If you want to reward your team with a stake in the business, you'll quickly run into the phrase "employment related securities". It sounds technical, but the idea is simple: you're giving employees shares, or the option to buy them, as part of their pay.
The catch is that HMRC has strict rules on how you set these schemes up, register them, and report them each year. Get it right and your people can receive shares with little or no tax to pay. Get it wrong and they can be left with an unexpected tax bill, while you collect penalties.
This guide explains what employment related securities are, the four tax-advantaged schemes, the EMI changes arriving on 6 April 2026, and exactly what you have to file with HMRC. It's written for company directors and finance leads at UK SMBs and startups.
What are employment related securities?
Employment related securities (ERS) are shares, or options to buy shares, that a company gives to its employees and directors because of their employment. The term covers tax-advantaged schemes approved by HMRC and ordinary, non-advantaged share awards alike.
Think of it as giving your team a stake in the business rather than just a salary. Shareholders can receive dividends and share in any growth in the company's value, so the people building the business also benefit when it does well.
What makes the approved schemes attractive is the tax treatment. Depending on the scheme, employees may pay no Income Tax or National Insurance on the value or growth of the shares they receive, provided the rules are followed.
For employers, that's a powerful way to attract and keep good people, especially when cash is tight or you're up against larger firms on salary.
Why do companies use ERS schemes?

A few reasons come up again and again with the founders we work with.
Attracting and keeping talent. Share schemes let you compete for skilled people even when you can't match a bigger company's salary.
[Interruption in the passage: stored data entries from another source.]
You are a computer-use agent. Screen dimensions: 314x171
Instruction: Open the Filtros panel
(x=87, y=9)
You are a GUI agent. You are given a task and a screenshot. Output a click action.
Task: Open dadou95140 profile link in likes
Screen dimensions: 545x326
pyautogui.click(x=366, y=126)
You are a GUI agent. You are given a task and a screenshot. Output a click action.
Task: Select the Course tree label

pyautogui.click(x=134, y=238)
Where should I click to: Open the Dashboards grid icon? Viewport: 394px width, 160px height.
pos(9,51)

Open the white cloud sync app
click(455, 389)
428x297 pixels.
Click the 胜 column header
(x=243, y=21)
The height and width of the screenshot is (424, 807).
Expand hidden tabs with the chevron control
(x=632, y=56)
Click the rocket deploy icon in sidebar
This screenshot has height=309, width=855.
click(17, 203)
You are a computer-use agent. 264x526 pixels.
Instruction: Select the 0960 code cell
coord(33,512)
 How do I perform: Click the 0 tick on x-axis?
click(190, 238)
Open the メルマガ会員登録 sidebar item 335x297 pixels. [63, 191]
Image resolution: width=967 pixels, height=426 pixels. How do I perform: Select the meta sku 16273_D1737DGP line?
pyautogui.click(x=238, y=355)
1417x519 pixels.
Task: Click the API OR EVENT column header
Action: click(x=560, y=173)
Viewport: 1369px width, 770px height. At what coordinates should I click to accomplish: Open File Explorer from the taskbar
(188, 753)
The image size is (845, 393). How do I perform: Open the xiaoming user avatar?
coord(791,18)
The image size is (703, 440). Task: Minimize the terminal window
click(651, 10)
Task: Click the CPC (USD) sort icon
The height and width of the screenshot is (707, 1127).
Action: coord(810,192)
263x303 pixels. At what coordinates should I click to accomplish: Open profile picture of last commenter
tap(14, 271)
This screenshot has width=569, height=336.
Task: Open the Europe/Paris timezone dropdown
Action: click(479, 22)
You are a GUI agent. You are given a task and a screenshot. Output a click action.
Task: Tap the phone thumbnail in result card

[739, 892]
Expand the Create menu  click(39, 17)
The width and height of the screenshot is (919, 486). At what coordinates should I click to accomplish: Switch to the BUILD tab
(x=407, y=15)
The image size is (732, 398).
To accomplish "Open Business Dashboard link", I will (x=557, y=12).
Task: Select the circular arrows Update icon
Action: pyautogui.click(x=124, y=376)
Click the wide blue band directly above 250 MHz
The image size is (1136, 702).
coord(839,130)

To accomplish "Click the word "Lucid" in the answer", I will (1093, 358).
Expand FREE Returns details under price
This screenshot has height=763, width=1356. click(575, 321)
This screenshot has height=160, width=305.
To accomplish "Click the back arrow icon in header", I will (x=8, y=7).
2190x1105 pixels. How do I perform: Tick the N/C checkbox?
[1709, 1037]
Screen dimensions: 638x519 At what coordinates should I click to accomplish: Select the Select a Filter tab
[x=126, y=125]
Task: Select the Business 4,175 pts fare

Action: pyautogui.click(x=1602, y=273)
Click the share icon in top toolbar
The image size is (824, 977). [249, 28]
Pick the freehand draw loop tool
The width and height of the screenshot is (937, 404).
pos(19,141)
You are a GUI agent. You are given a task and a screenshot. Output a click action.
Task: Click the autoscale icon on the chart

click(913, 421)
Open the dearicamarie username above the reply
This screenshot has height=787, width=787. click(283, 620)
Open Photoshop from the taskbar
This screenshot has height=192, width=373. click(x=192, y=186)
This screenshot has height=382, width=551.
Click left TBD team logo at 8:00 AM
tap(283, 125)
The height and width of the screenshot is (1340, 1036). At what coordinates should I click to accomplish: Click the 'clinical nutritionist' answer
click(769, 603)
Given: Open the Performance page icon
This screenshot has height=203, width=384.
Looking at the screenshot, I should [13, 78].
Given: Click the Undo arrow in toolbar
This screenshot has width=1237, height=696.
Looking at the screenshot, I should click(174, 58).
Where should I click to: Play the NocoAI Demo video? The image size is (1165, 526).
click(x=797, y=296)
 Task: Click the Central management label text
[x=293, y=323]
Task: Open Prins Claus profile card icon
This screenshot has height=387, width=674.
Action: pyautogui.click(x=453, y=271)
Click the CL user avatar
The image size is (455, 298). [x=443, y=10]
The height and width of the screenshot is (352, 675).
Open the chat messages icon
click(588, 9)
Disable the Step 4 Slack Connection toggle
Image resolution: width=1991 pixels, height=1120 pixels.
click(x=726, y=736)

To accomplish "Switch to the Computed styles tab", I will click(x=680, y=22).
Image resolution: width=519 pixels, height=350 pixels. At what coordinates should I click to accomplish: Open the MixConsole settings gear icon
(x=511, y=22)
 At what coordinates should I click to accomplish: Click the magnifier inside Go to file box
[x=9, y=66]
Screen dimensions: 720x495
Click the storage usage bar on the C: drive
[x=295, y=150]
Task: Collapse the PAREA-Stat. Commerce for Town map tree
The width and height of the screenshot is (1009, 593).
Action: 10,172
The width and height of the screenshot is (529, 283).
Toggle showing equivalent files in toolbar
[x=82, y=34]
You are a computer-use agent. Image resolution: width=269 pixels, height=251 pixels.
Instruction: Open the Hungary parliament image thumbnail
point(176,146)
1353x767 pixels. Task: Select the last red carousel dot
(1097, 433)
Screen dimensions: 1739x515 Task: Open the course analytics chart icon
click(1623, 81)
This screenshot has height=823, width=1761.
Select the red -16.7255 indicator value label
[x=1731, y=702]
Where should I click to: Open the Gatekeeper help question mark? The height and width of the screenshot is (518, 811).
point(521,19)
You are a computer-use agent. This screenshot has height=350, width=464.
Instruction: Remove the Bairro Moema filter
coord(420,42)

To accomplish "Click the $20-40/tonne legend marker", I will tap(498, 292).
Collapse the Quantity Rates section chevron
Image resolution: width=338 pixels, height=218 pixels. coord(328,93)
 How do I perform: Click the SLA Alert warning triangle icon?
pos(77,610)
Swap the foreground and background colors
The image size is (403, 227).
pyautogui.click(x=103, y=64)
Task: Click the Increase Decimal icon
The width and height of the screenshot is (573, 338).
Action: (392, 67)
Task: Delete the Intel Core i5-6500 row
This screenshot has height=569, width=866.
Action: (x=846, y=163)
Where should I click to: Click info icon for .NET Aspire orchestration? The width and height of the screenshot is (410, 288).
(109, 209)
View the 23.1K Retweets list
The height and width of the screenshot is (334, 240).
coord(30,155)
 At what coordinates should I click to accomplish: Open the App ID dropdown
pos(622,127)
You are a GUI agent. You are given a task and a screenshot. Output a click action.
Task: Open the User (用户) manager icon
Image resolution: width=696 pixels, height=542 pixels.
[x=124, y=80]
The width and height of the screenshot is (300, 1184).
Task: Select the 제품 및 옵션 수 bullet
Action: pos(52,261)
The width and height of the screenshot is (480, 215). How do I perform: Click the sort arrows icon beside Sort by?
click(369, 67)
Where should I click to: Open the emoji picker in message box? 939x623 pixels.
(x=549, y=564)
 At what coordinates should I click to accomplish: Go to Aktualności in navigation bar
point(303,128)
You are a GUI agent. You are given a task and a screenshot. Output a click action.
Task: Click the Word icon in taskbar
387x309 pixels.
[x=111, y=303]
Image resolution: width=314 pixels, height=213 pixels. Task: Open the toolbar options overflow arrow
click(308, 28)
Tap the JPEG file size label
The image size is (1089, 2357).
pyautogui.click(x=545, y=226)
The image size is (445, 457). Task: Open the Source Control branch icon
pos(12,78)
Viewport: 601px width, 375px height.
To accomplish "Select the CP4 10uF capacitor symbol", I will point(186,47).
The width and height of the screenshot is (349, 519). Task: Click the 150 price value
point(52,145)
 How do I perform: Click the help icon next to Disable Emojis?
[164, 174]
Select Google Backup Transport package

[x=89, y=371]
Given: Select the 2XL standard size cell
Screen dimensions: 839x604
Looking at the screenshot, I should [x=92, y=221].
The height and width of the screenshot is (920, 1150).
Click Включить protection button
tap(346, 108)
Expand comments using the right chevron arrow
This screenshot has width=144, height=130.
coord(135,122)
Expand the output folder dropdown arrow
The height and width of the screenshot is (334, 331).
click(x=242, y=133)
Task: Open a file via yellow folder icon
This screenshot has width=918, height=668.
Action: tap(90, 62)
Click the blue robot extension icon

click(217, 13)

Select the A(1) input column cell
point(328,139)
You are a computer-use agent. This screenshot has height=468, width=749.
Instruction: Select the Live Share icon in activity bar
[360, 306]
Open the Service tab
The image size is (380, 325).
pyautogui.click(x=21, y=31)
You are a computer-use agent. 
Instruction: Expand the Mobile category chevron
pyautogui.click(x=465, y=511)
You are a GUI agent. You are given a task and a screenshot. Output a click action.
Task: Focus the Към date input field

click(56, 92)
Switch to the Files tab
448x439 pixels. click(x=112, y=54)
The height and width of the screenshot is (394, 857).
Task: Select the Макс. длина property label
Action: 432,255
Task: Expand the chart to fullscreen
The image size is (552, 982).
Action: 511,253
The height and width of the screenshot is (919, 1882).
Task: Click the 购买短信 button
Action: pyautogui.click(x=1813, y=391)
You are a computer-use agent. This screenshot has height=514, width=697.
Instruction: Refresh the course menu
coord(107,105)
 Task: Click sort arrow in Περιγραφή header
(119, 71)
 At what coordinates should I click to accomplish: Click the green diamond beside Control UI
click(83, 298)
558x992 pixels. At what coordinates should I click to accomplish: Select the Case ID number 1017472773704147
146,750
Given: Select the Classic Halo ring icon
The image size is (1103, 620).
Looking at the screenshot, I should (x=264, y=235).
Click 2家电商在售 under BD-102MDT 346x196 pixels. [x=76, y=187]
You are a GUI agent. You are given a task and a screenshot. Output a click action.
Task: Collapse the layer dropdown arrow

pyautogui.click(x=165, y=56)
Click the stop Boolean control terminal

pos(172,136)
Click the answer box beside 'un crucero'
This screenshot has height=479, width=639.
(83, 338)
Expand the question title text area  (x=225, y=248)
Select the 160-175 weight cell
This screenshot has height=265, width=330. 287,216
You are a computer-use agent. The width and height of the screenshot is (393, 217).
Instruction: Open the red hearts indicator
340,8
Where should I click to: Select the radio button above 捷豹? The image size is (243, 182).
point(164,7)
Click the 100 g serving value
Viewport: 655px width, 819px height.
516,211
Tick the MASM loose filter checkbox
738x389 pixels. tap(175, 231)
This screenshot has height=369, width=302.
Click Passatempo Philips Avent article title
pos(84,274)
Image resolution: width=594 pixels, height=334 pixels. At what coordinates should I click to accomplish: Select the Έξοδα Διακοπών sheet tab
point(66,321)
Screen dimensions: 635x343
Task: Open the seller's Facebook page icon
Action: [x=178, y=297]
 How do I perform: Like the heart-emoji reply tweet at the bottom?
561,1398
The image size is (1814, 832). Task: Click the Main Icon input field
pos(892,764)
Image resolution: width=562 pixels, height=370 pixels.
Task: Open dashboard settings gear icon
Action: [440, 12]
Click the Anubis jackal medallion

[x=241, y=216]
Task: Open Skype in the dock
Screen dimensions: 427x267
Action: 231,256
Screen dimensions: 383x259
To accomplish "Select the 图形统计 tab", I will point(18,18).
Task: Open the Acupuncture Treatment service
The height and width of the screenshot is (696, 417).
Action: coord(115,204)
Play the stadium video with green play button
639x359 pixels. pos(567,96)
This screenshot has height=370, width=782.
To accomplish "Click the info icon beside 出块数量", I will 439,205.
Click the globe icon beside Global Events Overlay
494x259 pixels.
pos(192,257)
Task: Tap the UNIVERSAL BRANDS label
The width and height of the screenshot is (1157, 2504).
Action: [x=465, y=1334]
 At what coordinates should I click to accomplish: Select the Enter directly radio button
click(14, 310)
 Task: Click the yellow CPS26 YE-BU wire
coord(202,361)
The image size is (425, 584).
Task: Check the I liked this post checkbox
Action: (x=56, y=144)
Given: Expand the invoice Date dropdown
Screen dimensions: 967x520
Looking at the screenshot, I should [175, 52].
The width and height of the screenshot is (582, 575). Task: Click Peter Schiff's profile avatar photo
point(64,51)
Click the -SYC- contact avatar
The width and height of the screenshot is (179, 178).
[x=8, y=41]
The promise of future gains can be just as motivating as cash now.
Aligning interests. When employees own a slice of the business, they have a direct stake in its success. That tends to sharpen focus on the things that actually move the company forward.
Tax efficiency. Many ERS schemes are tax-advantaged, so employees pay little or no tax on what they receive. That makes them a cost-effective alternative to simply raising salaries.
Managing cash flow. You can offer a competitive package without draining your bank balance, because you're rewarding people partly with future value rather than immediate outlay.
In practice, the mistake we most often see is treating a share scheme as a one-off favour and forgetting that HMRC still needs to be told about it. More on that below.
What types of ERS scheme are there?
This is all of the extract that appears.